Corning Painter, CEO
We continue to collaborate with customers in that market, mainly those competing against a specific competitor. Nonetheless, we transitioned some capacity from low-end specialty to rubber, as rubber demand remains more favorable.
Operator, Operator
We have one more question from Ken Ajana with BX Credit. Please proceed.

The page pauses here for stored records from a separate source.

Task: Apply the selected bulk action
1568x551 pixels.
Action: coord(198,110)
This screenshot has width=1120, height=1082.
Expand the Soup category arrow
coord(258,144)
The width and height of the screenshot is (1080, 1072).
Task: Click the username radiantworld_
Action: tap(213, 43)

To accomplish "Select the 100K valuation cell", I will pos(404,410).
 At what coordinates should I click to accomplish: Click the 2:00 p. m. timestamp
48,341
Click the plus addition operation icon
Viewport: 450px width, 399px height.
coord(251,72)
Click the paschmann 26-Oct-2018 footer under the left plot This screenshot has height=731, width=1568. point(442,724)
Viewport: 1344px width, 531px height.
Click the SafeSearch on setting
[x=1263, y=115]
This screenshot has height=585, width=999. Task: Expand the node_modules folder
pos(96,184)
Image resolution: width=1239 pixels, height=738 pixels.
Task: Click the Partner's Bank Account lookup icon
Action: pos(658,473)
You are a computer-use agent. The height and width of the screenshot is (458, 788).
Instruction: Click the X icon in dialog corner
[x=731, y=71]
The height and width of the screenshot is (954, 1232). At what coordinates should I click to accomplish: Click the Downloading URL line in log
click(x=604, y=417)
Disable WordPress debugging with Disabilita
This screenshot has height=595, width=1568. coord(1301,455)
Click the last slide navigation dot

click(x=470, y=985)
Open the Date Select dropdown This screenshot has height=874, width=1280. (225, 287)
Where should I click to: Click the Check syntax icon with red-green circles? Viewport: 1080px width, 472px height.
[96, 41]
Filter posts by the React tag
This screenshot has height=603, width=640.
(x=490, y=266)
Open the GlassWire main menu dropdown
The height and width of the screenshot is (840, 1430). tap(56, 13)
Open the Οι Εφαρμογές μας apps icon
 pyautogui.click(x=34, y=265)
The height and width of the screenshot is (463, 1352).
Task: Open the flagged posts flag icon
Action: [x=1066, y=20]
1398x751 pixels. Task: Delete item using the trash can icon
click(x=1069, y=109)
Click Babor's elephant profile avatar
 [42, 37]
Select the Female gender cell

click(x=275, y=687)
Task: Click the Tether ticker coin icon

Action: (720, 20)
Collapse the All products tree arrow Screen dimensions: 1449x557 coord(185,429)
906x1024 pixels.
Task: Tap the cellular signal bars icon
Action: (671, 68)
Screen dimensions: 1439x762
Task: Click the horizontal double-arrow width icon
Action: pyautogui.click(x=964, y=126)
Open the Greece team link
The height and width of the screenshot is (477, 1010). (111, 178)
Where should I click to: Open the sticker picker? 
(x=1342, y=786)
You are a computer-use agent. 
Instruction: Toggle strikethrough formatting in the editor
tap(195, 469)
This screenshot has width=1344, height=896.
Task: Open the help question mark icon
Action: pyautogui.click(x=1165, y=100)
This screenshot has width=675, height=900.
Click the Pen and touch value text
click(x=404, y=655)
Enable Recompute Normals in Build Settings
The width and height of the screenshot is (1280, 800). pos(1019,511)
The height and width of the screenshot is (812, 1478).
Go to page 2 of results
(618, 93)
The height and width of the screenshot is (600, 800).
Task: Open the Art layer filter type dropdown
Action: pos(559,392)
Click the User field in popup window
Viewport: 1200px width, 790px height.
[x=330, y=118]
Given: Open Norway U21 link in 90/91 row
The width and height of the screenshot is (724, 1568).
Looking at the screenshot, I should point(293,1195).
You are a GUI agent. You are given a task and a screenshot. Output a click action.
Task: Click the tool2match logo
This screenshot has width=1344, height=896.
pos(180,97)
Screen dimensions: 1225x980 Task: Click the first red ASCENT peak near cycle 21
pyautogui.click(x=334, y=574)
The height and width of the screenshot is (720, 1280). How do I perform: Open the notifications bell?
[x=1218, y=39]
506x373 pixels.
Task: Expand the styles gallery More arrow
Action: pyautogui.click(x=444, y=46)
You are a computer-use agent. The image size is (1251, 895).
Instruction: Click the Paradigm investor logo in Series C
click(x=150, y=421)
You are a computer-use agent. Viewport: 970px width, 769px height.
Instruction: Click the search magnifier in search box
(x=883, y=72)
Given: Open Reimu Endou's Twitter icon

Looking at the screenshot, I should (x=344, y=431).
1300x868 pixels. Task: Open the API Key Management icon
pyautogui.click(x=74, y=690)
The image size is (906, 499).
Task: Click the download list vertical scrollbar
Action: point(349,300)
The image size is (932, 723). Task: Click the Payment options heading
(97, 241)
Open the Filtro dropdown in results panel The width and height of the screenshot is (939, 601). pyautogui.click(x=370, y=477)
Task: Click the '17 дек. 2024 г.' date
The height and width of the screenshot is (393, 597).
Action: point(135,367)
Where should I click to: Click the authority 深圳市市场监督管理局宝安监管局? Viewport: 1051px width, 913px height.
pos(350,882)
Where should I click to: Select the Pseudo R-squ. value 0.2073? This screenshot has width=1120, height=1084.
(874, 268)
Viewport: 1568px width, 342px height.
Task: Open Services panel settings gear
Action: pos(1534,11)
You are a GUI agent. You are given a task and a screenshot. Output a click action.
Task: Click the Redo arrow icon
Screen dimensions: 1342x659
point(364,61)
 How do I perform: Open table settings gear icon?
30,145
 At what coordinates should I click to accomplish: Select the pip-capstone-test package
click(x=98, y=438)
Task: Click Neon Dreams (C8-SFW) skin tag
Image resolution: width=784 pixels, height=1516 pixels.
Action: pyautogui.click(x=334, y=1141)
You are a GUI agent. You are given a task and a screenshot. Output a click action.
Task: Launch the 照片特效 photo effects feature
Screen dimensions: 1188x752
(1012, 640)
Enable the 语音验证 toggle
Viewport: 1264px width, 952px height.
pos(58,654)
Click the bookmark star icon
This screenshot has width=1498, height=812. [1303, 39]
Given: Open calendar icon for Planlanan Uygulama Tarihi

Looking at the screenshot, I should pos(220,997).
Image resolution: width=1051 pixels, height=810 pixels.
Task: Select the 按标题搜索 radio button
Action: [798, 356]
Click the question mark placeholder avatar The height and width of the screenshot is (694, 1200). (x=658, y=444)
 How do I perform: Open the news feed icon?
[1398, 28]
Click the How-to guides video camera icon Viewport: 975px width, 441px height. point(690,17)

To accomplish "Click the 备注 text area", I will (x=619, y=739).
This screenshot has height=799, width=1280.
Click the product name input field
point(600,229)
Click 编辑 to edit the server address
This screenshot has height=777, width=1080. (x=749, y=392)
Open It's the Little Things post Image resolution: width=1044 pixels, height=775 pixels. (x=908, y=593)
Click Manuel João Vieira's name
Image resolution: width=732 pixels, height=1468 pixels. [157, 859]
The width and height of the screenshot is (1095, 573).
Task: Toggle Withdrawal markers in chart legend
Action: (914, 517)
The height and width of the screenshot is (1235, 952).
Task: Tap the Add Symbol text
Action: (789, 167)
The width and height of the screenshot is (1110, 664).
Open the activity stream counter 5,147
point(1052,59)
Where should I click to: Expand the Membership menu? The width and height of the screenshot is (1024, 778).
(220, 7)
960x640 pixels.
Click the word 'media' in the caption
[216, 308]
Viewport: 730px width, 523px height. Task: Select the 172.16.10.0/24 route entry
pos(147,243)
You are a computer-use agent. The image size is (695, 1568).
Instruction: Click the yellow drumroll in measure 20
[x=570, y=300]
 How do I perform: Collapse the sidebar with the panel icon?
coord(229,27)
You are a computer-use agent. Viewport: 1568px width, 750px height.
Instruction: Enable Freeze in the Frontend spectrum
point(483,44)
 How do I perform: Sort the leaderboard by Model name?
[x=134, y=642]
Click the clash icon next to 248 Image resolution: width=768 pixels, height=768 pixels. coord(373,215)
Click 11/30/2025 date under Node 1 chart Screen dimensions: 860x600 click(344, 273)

Unidentified Analyst, Analyst
In Europe, have you made or are you planning to make any curtailments in your specialty operations? It seems you are weathering the natural gas situation well. What are your insights on that? Also, regarding sourcing and trade flows, any significant changes?
Corning Painter, CEO
We are not planning to make any curtailments related to natural gas. We’ve successfully cut back our natural gas usage and substituted it with alternative methods to drive our operations. We received high-level prioritization for our German facility. As we co-generate electricity and provide district heating, it does not make sense for us to curtail operations. While some costs are associated with these changes, we find the overall cost benefits to be minimal. Regarding trading arrangements, we are cautiously optimistic for 2023. However, companies still face significant challenges adjusting their supply chains in light of the situation in Russia.
Jeffrey Glajch, CFO
We have expanded our Revolving Credit Facility (RCF) recently. Additionally, our RCF auction was oversubscribed, which speaks to our robust position. We navigated 2020 without facing major issues regarding our loans or covenants, and I believe our loan situation remains comfortable.
Corning Painter, CEO
We remain confident in the improvements in payment terms and practices. I anticipate that our efforts related to reducing accounts receivable will provide substantial funding moving forward.
Operator, Operator
We have now reached the conclusion of our question-and-answer session. I would like to turn the conference back over to Corning for closing comments.
Corning Painter, CEO
I'd like to thank you all for joining us today and for your time. I believe that we will be one of the few specialty chemical companies projecting higher earnings and improved cash flow next year. I see that as a real positive. Thank you very much, and I look forward to speaking with you.
Operator, Operator
Thank you. This concludes today's conference. You may disconnect your lines at this time, and thank you for your participation.